Progress on long queries?

Question

Progress on long queries?

david@websource3d.com

Valued Member

Points: 68
More actions
January 23, 2003 at 4:51 pm

#151785

I'm currently running a query that is updating one field on each record of a table. The table has 110 million records. The update has been running for 46 hours and I am trying to determine its progress. I have used SQL Profiler to check the status of physical disk reads/sec and writes/sec but I don't really know how to relate that to how much time may be remaining.
The database and log files are on separate RAID arrays. I can see that the log file is growing so I assume the query will complete sometime. There are about 8 indexes on the table and I did not drop them before the update started. The machine has dual 2G Xeon processors and 4GB of Ram. I wouldn't have thought it would take this long but that is another issue i guess.
Is there any way of measuring progress of this query?
Thanks,
David

Viewing 9 posts - 1 through 8 (of 8 total)

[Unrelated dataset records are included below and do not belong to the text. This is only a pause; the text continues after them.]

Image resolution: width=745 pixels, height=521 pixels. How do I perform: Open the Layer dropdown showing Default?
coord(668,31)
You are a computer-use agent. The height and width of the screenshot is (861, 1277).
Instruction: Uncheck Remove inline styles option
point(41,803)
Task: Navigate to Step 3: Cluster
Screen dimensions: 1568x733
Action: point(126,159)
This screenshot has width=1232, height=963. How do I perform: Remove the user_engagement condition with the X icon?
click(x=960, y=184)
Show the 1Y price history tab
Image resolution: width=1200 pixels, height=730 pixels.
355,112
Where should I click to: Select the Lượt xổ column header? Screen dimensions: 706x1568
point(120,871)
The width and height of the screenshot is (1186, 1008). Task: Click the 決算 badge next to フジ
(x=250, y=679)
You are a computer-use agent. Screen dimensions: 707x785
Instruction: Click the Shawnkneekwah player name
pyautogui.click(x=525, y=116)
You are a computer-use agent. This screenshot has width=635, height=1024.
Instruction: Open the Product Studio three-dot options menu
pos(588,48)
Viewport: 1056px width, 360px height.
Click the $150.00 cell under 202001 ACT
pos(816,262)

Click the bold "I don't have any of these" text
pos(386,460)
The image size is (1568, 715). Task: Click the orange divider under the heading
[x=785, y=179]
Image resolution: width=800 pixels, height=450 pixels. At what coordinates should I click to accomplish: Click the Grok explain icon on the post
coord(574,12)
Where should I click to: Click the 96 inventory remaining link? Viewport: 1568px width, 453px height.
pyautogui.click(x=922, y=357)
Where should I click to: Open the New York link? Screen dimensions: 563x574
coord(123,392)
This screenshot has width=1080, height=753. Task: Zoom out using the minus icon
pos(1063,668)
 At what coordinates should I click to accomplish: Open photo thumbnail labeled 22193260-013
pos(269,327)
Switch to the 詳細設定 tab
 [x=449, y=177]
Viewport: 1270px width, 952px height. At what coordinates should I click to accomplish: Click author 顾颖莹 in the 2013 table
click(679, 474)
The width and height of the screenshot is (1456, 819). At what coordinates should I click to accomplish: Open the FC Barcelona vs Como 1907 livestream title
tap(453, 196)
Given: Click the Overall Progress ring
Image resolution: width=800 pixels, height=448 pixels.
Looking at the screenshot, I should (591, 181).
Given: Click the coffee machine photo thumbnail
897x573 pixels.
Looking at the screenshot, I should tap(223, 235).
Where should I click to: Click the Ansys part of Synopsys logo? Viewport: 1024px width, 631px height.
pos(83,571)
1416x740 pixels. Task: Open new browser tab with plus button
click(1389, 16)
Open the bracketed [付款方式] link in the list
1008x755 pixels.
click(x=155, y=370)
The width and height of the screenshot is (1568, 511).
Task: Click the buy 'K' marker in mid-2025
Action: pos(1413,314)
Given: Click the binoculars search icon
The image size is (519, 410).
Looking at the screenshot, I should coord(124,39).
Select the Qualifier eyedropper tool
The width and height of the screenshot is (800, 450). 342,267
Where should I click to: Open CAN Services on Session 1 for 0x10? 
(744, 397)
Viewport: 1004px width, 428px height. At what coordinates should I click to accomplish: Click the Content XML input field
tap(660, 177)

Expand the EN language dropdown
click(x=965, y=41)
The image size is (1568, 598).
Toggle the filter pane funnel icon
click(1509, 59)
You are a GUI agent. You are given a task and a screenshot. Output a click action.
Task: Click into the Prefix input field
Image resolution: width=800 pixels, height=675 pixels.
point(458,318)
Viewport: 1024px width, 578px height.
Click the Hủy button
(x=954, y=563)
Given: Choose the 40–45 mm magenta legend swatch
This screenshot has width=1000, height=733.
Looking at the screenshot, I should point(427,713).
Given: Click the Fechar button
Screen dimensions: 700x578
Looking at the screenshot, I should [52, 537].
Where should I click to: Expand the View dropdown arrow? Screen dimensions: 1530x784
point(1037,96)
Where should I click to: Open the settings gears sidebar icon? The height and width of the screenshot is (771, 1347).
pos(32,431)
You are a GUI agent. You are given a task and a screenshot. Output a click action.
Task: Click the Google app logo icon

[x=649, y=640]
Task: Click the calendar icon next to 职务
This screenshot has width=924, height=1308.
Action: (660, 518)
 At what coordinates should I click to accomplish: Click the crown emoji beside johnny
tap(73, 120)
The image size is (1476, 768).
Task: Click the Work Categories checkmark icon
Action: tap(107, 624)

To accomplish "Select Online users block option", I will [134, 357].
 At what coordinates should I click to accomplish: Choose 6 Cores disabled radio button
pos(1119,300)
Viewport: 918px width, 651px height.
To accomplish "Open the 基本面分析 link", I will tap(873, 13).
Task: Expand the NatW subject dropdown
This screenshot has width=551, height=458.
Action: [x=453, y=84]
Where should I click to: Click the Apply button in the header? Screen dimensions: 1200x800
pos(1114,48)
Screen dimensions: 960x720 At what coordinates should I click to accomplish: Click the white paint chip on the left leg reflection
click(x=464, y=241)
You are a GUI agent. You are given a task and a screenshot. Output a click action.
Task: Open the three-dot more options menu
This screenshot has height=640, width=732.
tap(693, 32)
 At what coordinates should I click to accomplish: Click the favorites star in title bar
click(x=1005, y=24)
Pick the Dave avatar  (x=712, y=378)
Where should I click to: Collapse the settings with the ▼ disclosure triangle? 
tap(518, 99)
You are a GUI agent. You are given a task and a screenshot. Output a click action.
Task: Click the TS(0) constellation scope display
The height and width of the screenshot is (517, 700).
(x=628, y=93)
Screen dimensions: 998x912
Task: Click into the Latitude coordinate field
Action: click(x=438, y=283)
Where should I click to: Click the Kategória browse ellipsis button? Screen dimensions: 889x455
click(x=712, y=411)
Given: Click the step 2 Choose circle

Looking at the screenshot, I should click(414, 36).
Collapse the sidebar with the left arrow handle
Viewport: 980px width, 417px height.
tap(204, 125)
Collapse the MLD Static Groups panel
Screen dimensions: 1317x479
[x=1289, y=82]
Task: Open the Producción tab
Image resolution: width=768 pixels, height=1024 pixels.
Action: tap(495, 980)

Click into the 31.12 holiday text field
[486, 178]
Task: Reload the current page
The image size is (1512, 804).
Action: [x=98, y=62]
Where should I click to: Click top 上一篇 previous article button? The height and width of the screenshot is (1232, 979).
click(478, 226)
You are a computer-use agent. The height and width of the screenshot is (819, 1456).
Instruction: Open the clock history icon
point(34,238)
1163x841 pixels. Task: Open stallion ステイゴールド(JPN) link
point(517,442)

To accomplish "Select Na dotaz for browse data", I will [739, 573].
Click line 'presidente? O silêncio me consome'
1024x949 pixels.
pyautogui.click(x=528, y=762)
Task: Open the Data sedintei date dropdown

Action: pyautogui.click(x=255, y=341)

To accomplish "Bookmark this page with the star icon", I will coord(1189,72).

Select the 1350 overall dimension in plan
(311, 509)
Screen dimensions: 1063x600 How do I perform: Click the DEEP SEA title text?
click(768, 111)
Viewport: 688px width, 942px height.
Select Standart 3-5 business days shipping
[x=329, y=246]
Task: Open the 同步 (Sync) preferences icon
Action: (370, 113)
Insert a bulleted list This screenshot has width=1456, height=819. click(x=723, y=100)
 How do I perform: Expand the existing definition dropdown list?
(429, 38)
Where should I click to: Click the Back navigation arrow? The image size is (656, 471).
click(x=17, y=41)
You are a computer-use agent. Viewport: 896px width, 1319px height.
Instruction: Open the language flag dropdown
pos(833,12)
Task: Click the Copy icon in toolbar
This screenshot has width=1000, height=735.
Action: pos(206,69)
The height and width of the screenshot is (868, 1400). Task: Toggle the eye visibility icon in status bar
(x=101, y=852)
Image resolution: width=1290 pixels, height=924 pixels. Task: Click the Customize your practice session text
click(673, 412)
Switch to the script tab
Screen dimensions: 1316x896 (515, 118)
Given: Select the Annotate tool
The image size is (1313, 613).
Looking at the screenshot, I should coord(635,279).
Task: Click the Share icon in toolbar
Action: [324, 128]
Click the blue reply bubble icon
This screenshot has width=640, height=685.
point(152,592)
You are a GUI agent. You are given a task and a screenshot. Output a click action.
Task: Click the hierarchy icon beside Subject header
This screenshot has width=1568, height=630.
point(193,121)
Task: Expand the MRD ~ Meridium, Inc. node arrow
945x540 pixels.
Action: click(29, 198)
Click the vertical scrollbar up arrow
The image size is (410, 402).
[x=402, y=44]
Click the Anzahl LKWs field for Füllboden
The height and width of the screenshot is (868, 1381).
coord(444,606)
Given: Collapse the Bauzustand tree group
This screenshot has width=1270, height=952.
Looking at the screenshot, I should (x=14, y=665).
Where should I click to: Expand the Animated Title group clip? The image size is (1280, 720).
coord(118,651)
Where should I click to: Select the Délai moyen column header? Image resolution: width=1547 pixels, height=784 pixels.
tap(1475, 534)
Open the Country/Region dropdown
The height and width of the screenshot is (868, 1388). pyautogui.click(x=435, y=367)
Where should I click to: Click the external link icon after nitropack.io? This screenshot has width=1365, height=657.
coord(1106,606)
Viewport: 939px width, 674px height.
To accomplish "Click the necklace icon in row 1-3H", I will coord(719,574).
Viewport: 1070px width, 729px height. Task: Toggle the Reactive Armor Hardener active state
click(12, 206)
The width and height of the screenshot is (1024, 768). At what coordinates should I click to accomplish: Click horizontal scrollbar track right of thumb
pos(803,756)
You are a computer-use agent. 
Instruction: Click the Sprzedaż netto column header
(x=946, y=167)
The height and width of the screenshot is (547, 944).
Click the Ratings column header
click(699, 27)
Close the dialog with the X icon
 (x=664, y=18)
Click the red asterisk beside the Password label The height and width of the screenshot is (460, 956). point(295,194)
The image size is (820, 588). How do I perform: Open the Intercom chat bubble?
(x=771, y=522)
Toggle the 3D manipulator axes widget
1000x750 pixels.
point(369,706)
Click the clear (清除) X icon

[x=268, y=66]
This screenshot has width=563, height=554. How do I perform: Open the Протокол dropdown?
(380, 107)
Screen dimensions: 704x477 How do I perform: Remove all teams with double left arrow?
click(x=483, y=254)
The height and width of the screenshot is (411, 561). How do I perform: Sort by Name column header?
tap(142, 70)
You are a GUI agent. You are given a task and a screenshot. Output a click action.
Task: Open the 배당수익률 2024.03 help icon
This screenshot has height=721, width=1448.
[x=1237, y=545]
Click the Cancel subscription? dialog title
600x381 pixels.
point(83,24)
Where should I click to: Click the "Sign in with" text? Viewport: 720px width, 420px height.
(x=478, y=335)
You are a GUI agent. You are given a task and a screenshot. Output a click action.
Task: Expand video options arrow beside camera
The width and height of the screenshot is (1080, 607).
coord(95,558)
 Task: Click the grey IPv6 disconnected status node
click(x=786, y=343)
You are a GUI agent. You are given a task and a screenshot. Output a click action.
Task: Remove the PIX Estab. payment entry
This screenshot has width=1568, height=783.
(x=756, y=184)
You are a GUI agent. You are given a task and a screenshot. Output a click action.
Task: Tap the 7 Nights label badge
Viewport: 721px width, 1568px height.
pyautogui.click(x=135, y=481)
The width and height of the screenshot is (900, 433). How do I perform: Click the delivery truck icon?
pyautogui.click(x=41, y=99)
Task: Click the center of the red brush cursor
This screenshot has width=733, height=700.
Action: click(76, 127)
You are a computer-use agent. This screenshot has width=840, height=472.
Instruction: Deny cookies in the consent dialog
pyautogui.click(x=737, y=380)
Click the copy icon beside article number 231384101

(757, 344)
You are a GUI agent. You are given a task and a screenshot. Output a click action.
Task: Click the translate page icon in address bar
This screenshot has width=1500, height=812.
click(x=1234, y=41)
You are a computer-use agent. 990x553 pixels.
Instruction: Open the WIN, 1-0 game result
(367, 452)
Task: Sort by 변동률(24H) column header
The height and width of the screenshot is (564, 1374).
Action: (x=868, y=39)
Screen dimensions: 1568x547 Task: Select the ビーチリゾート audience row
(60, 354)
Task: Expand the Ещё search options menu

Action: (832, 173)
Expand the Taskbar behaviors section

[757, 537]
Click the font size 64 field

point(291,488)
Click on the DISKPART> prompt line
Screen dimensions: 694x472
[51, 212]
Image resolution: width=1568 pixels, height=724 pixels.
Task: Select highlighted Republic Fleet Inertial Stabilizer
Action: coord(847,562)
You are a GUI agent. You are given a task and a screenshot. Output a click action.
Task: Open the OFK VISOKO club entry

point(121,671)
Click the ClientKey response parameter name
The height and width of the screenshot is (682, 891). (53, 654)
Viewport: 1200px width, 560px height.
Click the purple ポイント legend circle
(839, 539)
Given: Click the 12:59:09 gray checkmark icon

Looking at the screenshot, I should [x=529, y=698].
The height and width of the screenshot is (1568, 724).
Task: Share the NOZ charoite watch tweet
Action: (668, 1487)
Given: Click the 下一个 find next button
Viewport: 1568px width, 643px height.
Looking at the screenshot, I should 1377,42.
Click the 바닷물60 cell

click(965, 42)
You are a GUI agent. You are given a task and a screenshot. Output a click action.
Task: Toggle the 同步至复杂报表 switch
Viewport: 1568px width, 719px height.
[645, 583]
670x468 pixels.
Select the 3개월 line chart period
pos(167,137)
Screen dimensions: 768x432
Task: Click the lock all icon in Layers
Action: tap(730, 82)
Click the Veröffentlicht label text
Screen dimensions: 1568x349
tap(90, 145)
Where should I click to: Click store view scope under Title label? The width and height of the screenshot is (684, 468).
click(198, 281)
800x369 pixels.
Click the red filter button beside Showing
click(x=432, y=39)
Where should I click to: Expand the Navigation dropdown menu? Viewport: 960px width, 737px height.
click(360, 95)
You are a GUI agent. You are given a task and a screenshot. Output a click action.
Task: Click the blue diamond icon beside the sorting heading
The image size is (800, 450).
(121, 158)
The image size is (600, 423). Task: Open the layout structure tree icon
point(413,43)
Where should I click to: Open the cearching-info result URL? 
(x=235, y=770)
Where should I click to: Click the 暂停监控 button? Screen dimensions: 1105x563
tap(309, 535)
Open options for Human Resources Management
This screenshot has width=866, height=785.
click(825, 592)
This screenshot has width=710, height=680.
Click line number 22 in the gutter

You must be logged in to reply to this topic. Login to reply

Antares686 SSC Guru Points: 125444 More actions · Answer 1

46 hours seems long, could have stalled. One thing tha can give you a clue is if your Transaction log is set to grow and happens to do so. But I don't think it is running or it is blocked and just not timeing out.

david@websource3d.com Valued Member Points: 68 More actions · Answer 2

The query needs to complete. Assuming it is hosed up now how can I go about estimating an appropriate amount of time for this query? This is what is running now.

begin transaction

update

detail

set

nameid = (select

nameid

from

header

where

recordid = detail.recordid)

commit transaction

Is there a better way to write this? There is a relationship between the header and detail table on recordid. Any suggestions would be greatly appreciated.

Antares686 SSC Guru Points: 125444 More actions · Answer 3

The way you wrote it may not work right and in fact may be setting the value to every value in header or to itself. We have found quarks with using subqueries and not using the table.col reference in them where it assumed the outside table instead.

Try instead

BEGIN TRANSACTION

UPDATE detail

SET nameid = header.nameid

FROM

header

INNER JOIN

detail d2

ON

header.recordid = d2.recordid

COMMIT TRANSACTION

Note sure how long the other could take but I would only think a few hours at the most unless there is an index on recordid in the tables which will speed it up.

Edited by - antares686 on 01/24/2003 04:04:29 AM

david@websource3d.com Valued Member Points: 68 More actions · Answer 4

Thanks for the suggestion. I tried the new update on a small range (using a where clause) of data to get execution times so I can estimate how long this will take.

After 3 runs I am getting an average of 1 updated record every 0.00324 seconds. To complete the 107 million record update that suggest 96 hours. That seems long.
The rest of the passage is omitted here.